The reasons why the county fairs in rural communities are important
By: Sarah Loomis
Coming from the production side of agriculture while also showing cattle, my dog and being highly involved with FFA, I have always supported the local youth in 4-H and FFA projects. Not only at the county level but at national level, these young individuals are able to showcase their talents and prove how hard they have worked over the past year. I hold a strong bond for those who want to help the younger generations, so they are able keep agriculture alive in the future.
What I am not as passionate about is watching this historical tradition in these small communities around America lose these fairs because of low participation in certain projects or not understanding the fair’s importance.
What seems like small fairs that host food venders, carnivals and judging contest brings people together from multiple backgrounds that create lifelong friends and fun. Life gets busy with schedules at work and school events, and the fairs are a place to have a staycation.
Those from the city enjoy bringing their families back to those local county fairs because their children can learn in a safe and fun environment. Those trips may spark new hobbies or interests that they will take home with excitement.
Asking questions should undoubtfully be a part of the fair experience. Stepping outside of comfort zones and trying new things will only increase knowledge. Having conversations provides that opportunity to meet new people as well. It’s a social event!
These fairs hold heritage and history, which has personal values to the communities surrounding the events. Thinking about how those in the rural towns came together many years ago to combine their interests to show others. Maybe it’s the gardening practices that your grandmothers taught you years ago or the bloodline of a goat family, the community has deep roots with 4-H or FFA.
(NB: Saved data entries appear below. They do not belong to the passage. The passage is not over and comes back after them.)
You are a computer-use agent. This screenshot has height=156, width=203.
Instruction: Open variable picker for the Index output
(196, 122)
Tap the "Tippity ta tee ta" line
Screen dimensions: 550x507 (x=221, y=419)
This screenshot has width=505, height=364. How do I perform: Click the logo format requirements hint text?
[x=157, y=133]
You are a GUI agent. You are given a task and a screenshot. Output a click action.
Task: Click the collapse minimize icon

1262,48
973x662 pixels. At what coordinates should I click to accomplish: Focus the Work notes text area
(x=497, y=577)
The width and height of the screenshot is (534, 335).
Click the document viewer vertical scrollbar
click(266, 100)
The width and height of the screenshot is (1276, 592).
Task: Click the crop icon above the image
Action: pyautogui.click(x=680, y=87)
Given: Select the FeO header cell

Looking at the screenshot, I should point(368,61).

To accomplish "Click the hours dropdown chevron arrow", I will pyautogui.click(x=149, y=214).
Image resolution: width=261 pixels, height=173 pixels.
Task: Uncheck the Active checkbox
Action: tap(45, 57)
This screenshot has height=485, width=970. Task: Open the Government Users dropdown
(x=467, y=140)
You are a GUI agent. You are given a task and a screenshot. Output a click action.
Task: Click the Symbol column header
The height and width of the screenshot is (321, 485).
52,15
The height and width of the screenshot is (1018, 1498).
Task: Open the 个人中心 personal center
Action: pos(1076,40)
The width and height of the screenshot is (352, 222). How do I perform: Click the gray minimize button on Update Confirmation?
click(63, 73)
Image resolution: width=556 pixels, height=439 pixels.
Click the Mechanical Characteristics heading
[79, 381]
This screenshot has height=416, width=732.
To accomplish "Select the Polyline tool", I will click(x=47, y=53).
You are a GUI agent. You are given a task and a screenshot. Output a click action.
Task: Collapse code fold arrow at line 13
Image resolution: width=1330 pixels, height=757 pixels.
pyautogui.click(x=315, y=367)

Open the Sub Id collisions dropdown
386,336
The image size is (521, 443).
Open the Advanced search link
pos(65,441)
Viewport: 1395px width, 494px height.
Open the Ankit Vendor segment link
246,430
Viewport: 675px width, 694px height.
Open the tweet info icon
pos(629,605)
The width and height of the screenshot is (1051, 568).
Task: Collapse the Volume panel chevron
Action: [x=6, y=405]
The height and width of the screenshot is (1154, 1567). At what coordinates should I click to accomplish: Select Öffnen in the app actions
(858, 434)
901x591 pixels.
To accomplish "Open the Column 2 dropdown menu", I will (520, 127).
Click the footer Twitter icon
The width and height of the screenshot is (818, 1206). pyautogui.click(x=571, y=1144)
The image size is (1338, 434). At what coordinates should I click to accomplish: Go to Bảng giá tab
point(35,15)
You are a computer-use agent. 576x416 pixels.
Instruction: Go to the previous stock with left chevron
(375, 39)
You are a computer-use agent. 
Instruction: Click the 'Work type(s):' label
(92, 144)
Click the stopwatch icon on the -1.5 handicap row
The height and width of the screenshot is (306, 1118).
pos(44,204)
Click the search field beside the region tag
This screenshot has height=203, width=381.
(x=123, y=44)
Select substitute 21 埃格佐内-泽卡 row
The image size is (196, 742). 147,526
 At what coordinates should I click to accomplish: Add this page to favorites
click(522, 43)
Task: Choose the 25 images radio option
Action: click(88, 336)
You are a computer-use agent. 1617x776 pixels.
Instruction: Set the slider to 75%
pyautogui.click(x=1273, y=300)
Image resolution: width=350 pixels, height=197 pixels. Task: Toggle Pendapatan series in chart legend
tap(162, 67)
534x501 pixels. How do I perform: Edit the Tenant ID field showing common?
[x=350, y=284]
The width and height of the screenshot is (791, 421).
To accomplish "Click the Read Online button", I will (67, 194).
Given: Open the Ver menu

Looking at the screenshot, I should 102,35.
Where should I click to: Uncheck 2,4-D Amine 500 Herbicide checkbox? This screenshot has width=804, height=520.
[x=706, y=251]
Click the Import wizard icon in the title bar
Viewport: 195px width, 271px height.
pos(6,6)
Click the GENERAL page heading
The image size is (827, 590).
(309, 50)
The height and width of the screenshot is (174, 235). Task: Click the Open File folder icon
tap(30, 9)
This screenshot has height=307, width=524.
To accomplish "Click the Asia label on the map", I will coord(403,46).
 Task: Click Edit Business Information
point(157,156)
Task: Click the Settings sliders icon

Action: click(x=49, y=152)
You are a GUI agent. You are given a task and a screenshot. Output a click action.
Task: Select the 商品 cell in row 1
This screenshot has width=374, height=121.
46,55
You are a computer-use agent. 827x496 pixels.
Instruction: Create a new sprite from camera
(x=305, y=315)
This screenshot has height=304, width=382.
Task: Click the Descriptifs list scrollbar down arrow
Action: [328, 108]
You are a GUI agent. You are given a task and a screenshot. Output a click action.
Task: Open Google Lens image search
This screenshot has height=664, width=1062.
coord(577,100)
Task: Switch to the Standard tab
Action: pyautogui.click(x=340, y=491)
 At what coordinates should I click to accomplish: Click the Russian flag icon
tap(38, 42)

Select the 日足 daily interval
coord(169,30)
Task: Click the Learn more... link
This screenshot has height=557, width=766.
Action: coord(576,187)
I have seen it written many times that “county fairs are dying”. Along with that statement, I feel sicken that it could even be a possibility. What can you do to help? Become an exhibitor. Most do not realize that bring their talents and hobbies to a fair will boost involvement. Get involved by being a volunteer. Time is limited, as we all know, and helping out can create new
acquaintances and maybe even change something for the better. For the most part, fairs are strong and healthy, but some doors are being closed. A healthy community needs a place where the society is able to come together and continue to grow the youth off of the history that is so vital for all ages.